Chapter # 2 Paragraph # 3 Study # 18
September 4, 2005
Lincolnton, N.C.

<183> Thesis: How shall we respond to the actions of God? Introduction: This week we have witnessed what is being called the greatest natural disaster to have ever occurred in the United States. But it was not a natural disaster. That terminology is specifically designed to remove us from having to deal with the more painful issues that are involved. The most painful issue that is involved is the realization within the innermost part of us that "nature" is a figment of imagination and "God" is the reality. And, to think that God rules from heaven without also thinking that disaster comes under that rule is beyond foolish. So, since God is involved at the very least "permissively" and at the very most "determinatively", what shall we say? The mayor of New Orleans was recorded as saying that what has happened was an act of God in judgment upon the entire region affected by hurricane Katrina. Of course, his words were much like those of Caiaphas in John 11:50 -- an unwitting statement that meant far more than he could have ever realized in his wicked heart. Caiaphas unwittingly said that it was expedient for one man to die for the people so the entire nation would not perish; the mayor of New Orleans said that Katrina was the worst God-damned disaster to ever hit the U.S. In the wickedness of his own heart, he acknowledged the truth.

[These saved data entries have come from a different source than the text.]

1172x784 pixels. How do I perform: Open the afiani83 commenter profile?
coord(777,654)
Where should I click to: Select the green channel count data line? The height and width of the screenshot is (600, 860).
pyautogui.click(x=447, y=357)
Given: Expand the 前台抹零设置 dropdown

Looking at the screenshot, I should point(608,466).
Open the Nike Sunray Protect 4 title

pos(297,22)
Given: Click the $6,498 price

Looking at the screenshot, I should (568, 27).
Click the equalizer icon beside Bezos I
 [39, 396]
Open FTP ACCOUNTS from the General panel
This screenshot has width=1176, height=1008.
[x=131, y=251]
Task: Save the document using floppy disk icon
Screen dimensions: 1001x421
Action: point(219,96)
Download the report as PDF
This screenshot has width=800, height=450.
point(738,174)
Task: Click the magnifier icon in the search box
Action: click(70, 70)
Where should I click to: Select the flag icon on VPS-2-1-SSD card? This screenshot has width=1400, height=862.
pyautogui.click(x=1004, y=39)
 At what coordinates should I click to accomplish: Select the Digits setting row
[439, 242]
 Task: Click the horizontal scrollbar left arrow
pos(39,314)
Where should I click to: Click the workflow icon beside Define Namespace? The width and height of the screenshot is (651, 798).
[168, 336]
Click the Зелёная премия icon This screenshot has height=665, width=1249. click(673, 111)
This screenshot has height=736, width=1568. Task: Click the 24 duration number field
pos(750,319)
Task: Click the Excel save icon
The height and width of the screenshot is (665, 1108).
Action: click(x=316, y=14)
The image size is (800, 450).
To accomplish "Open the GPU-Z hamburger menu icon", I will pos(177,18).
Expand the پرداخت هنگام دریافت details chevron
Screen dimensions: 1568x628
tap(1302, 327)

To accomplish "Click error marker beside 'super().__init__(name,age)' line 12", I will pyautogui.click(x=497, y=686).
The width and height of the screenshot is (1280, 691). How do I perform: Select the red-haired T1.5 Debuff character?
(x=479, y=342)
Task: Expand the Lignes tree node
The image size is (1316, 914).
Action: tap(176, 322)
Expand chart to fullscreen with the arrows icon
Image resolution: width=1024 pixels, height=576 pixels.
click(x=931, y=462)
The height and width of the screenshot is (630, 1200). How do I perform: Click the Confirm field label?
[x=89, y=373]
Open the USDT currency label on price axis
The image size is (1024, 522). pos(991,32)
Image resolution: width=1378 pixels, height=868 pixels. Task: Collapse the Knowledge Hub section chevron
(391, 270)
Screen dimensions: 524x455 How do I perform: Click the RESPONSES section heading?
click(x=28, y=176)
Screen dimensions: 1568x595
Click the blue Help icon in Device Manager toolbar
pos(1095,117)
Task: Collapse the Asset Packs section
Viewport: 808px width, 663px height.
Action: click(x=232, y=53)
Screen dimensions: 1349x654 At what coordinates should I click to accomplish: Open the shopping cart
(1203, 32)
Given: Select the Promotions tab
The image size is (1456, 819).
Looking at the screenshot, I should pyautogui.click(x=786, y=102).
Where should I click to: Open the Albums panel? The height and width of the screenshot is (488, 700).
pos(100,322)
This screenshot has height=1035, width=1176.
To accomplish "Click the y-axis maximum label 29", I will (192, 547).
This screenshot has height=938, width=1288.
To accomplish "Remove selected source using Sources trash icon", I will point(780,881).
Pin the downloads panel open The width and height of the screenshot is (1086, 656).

He only said what many insurance companies in this country openly acknowledge in their policies: disasters are "acts of God". So, beneath all of the "public-speak", "politically correct" outpouring of the politicians' "sympathy" there is the haunting fact that all men already know: Katrina was an act of God...and no one who has been watching the national news can gainsay what He has done -- for the reactions of men have not been either repentant or humble. Instead they have been wicked and filled with rage. This fact stands clearly before us: God acts and men react. The question we face is this: how should men react when God acts? Interestingly, the paragraph before us this morning in Luke 2 is specifically about this very issue: responding to the action of God.